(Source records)

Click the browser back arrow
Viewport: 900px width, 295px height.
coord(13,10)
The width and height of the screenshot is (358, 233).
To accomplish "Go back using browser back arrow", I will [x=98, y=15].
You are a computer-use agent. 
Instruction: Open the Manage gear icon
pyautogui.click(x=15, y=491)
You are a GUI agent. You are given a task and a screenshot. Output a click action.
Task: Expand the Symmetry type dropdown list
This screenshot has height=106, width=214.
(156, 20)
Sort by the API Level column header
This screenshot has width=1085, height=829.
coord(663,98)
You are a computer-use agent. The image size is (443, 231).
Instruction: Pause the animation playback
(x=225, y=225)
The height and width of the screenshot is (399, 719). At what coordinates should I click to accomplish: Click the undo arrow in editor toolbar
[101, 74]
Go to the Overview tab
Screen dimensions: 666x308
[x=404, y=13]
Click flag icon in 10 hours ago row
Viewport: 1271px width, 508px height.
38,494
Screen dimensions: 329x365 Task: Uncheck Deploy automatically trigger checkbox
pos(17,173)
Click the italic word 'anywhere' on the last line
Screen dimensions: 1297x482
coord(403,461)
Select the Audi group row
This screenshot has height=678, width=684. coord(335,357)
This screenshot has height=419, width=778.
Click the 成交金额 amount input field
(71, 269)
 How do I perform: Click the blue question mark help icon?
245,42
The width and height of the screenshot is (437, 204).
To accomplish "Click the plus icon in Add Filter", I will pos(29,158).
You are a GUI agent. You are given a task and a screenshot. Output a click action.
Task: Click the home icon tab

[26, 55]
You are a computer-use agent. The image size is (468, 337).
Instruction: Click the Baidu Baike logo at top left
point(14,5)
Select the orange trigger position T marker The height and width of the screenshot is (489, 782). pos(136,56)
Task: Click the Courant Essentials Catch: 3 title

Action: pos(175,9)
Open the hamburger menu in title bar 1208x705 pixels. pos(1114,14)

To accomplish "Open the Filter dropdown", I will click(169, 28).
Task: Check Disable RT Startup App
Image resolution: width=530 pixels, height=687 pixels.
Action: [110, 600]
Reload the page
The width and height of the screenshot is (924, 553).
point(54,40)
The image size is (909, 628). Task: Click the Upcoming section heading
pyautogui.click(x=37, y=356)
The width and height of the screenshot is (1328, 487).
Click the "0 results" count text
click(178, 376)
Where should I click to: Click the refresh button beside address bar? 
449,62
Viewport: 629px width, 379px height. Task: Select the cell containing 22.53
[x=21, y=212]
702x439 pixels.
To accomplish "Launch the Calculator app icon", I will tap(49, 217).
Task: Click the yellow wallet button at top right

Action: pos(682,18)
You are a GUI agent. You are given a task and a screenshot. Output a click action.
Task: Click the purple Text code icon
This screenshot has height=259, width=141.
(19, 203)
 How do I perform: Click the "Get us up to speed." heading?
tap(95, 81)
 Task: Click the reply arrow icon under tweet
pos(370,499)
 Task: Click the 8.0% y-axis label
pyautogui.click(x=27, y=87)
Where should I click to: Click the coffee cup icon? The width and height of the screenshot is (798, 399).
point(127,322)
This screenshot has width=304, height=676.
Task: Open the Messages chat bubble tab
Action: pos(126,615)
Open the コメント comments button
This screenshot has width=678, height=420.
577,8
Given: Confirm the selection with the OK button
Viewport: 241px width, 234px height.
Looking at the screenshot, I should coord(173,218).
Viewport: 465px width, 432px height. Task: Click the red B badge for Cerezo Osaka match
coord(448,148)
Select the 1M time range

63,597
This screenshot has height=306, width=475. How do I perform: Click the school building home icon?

- The task -
Repeat each line above exactly as it stands.

- Result for this exercise -
Click the browser back arrow
Viewport: 900px width, 295px height.
coord(13,10)
The width and height of the screenshot is (358, 233).
To accomplish "Go back using browser back arrow", I will [x=98, y=15].
You are a computer-use agent. 
Instruction: Open the Manage gear icon
pyautogui.click(x=15, y=491)
You are a GUI agent. You are given a task and a screenshot. Output a click action.
Task: Expand the Symmetry type dropdown list
This screenshot has height=106, width=214.
(156, 20)
Sort by the API Level column header
This screenshot has width=1085, height=829.
coord(663,98)
You are a computer-use agent. The image size is (443, 231).
Instruction: Pause the animation playback
(x=225, y=225)
The height and width of the screenshot is (399, 719). At what coordinates should I click to accomplish: Click the undo arrow in editor toolbar
[101, 74]
Go to the Overview tab
Screen dimensions: 666x308
[x=404, y=13]
Click flag icon in 10 hours ago row
Viewport: 1271px width, 508px height.
38,494
Screen dimensions: 329x365 Task: Uncheck Deploy automatically trigger checkbox
pos(17,173)
Click the italic word 'anywhere' on the last line
Screen dimensions: 1297x482
coord(403,461)
Select the Audi group row
This screenshot has height=678, width=684. coord(335,357)
This screenshot has height=419, width=778.
Click the 成交金额 amount input field
(71, 269)
 How do I perform: Click the blue question mark help icon?
245,42
The width and height of the screenshot is (437, 204).
To accomplish "Click the plus icon in Add Filter", I will pos(29,158).
You are a GUI agent. You are given a task and a screenshot. Output a click action.
Task: Click the home icon tab

[26, 55]
You are a computer-use agent. The image size is (468, 337).
Instruction: Click the Baidu Baike logo at top left
point(14,5)
Select the orange trigger position T marker The height and width of the screenshot is (489, 782). pos(136,56)
Task: Click the Courant Essentials Catch: 3 title

Action: pos(175,9)
Open the hamburger menu in title bar 1208x705 pixels. pos(1114,14)

To accomplish "Open the Filter dropdown", I will click(169, 28).
Task: Check Disable RT Startup App
Image resolution: width=530 pixels, height=687 pixels.
Action: [110, 600]
Reload the page
The width and height of the screenshot is (924, 553).
point(54,40)
The image size is (909, 628). Task: Click the Upcoming section heading
pyautogui.click(x=37, y=356)
The width and height of the screenshot is (1328, 487).
Click the "0 results" count text
click(178, 376)
Where should I click to: Click the refresh button beside address bar? 
449,62
Viewport: 629px width, 379px height. Task: Select the cell containing 22.53
[x=21, y=212]
702x439 pixels.
To accomplish "Launch the Calculator app icon", I will tap(49, 217).
Task: Click the yellow wallet button at top right

Action: pos(682,18)
You are a GUI agent. You are given a task and a screenshot. Output a click action.
Task: Click the purple Text code icon
This screenshot has height=259, width=141.
(19, 203)
 How do I perform: Click the "Get us up to speed." heading?
tap(95, 81)
 Task: Click the reply arrow icon under tweet
pos(370,499)
 Task: Click the 8.0% y-axis label
pyautogui.click(x=27, y=87)
Where should I click to: Click the coffee cup icon? The width and height of the screenshot is (798, 399).
point(127,322)
This screenshot has width=304, height=676.
Task: Open the Messages chat bubble tab
Action: pos(126,615)
Open the コメント comments button
This screenshot has width=678, height=420.
577,8
Given: Confirm the selection with the OK button
Viewport: 241px width, 234px height.
Looking at the screenshot, I should coord(173,218).
Viewport: 465px width, 432px height. Task: Click the red B badge for Cerezo Osaka match
coord(448,148)
Select the 1M time range

63,597
This screenshot has height=306, width=475. How do I perform: Click the school building home icon?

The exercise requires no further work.